MOMIFICACIÓN NATURAL GUIADA

Debido a que los cuerpos fueron desecados antes del entierro, hay muy poco o ningún sedimento presente entre los huesos y las articulaciones se mantienen mediante el relleno continuo del suelo circundante que sostiene los huesos y evita el colapso de las articulaciones.

Los investigadores sugieren que los patrones observados podrían ser producto de un proceso de momificación natural guiado. La manipulación del cuerpo durante la momificación habría tenido lugar durante un período prolongado de tiempo, durante el cual el cuerpo se desecaba gradualmente para mantener su integridad corporal y, al mismo tiempo, se contraía atándolo con cuerdas o vendajes para comprimirlo en la posición deseada. Una vez finalizado el proceso, el cuerpo habría sido más fácil de transportar (al estar más contraído y significativamente más ligero que el cadáver fresco) y garantizar que fuera enterrado conservando su apariencia e integridad anatómica.

Si la momificación en Europa era más antigua de lo que se sabía anteriormente, surge una variedad de ideas relacionadas con las prácticas mortuorias de las comunidades mesolíticas, incluida una preocupación central por mantener la integridad del cuerpo y su transformación física de un cadáver a una momia.

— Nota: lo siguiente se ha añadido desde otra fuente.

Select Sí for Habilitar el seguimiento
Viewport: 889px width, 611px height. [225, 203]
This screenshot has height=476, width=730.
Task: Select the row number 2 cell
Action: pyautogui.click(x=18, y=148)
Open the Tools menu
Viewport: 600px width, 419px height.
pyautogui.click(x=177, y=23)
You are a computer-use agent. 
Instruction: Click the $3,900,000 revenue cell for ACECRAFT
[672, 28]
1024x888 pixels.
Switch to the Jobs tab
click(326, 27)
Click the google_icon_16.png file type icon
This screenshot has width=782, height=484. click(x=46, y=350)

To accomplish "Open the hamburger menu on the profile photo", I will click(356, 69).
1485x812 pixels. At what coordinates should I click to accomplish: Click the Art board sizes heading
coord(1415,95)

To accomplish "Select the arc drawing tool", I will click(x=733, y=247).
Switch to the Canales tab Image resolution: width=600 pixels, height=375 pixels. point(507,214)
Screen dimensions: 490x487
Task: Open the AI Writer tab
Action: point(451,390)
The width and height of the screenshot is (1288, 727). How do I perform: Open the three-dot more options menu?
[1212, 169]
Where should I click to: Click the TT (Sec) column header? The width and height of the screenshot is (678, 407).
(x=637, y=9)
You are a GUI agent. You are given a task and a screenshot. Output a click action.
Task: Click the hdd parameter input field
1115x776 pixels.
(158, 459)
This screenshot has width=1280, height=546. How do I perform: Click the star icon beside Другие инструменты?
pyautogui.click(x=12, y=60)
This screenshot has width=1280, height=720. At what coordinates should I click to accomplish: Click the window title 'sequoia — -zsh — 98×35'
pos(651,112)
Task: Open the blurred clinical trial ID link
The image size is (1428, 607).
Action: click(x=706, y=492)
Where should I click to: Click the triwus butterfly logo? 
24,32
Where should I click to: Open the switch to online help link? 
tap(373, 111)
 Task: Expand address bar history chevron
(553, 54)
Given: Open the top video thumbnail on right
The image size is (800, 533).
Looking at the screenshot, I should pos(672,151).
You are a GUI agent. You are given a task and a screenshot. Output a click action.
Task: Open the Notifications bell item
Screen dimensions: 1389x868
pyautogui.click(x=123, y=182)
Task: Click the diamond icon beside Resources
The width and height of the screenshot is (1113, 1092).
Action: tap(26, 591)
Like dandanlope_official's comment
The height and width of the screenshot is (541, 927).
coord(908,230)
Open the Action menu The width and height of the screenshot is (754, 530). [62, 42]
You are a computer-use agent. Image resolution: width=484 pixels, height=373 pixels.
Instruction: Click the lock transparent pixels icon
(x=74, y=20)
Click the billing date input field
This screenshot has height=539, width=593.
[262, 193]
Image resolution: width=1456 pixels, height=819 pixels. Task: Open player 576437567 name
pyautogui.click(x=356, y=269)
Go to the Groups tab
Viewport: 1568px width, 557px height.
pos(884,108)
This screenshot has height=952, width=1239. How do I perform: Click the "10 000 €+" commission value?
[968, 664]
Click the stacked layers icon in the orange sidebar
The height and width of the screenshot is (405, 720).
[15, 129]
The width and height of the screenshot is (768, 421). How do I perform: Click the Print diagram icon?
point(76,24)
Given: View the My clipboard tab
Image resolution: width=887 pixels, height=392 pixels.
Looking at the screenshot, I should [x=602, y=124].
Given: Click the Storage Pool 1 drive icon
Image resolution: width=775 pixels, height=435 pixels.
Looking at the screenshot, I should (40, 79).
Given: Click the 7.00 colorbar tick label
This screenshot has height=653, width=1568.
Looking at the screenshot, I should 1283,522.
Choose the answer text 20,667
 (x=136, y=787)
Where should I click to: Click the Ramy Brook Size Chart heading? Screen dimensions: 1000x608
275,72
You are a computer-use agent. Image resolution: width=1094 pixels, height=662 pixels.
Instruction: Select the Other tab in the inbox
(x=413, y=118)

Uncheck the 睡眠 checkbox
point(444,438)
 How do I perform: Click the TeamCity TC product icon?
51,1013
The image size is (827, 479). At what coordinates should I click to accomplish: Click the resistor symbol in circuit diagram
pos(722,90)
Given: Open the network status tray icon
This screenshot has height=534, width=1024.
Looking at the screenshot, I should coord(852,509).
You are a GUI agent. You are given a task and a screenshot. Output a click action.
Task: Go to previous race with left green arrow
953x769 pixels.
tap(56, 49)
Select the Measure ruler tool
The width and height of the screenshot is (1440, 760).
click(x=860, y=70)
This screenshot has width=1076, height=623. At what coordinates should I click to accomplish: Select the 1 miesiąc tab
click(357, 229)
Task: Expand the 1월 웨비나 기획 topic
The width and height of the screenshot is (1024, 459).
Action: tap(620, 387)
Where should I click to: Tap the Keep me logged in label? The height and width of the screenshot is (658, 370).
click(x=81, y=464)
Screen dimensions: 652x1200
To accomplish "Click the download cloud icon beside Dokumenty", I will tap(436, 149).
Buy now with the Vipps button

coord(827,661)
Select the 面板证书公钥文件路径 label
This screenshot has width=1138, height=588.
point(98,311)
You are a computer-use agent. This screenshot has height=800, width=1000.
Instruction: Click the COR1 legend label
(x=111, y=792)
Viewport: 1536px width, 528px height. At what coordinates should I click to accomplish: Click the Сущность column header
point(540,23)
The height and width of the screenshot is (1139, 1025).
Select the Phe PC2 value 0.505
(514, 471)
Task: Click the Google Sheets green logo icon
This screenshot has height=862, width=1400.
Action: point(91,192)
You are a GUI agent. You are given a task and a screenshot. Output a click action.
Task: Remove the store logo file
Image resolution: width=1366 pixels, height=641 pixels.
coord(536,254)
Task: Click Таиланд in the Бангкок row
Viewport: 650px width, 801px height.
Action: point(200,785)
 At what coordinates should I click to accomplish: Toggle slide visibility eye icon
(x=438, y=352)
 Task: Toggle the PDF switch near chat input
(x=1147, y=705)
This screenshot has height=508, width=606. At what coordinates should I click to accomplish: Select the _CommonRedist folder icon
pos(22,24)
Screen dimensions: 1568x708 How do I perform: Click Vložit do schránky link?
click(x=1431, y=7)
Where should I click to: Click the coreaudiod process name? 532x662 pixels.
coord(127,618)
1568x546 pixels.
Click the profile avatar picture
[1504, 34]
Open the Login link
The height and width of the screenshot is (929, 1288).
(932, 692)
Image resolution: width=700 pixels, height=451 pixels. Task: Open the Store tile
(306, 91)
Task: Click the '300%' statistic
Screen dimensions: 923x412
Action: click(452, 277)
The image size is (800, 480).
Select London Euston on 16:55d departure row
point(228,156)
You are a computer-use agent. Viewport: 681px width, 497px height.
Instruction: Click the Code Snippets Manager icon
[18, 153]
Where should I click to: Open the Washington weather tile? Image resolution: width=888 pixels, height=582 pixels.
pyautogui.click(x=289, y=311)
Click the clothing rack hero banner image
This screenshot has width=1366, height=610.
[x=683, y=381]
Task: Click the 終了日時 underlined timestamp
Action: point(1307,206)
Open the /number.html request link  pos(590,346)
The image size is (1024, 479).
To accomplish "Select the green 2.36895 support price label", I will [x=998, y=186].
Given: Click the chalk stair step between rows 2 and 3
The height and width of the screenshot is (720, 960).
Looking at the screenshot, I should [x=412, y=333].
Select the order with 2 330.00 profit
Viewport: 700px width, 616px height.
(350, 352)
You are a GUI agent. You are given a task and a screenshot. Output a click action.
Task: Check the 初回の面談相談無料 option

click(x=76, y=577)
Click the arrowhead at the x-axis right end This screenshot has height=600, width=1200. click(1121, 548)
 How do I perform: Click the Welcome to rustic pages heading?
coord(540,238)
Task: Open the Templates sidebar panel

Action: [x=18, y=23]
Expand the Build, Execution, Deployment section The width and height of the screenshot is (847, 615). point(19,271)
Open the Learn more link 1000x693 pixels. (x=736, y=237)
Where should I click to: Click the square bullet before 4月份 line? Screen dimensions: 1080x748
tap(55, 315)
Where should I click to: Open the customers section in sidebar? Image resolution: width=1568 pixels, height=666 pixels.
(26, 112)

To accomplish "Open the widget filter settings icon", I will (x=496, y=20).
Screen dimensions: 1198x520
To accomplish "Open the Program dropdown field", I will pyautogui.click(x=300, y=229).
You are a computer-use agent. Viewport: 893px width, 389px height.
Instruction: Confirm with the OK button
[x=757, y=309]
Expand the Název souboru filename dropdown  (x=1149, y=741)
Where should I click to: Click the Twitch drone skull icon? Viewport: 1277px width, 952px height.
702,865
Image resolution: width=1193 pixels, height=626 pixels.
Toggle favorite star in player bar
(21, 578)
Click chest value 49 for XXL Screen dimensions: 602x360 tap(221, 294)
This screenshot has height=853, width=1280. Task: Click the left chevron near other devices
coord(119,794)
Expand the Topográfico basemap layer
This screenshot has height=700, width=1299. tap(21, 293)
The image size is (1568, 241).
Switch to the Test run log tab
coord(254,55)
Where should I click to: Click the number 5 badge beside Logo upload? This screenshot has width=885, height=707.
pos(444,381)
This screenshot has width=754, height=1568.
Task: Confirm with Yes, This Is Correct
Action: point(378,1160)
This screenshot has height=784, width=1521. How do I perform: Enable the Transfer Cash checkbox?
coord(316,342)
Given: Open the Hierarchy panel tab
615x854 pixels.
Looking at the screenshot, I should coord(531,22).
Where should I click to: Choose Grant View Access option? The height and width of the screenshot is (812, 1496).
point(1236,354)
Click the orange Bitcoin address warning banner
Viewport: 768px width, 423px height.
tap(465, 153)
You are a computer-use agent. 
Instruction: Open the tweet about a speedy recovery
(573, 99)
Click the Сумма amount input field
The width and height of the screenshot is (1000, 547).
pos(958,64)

Estas prácticas también subrayarían la importancia de los lugares de enterramiento y la importancia de llevar a los muertos a estos lugares de una manera que contuviera y protegiera el cuerpo, siguiendo principios que estaban regulados culturalmente, destacando la importancia tanto del cuerpo como del lugar de entierro en el Mesolítico portugués hace 8 000 años.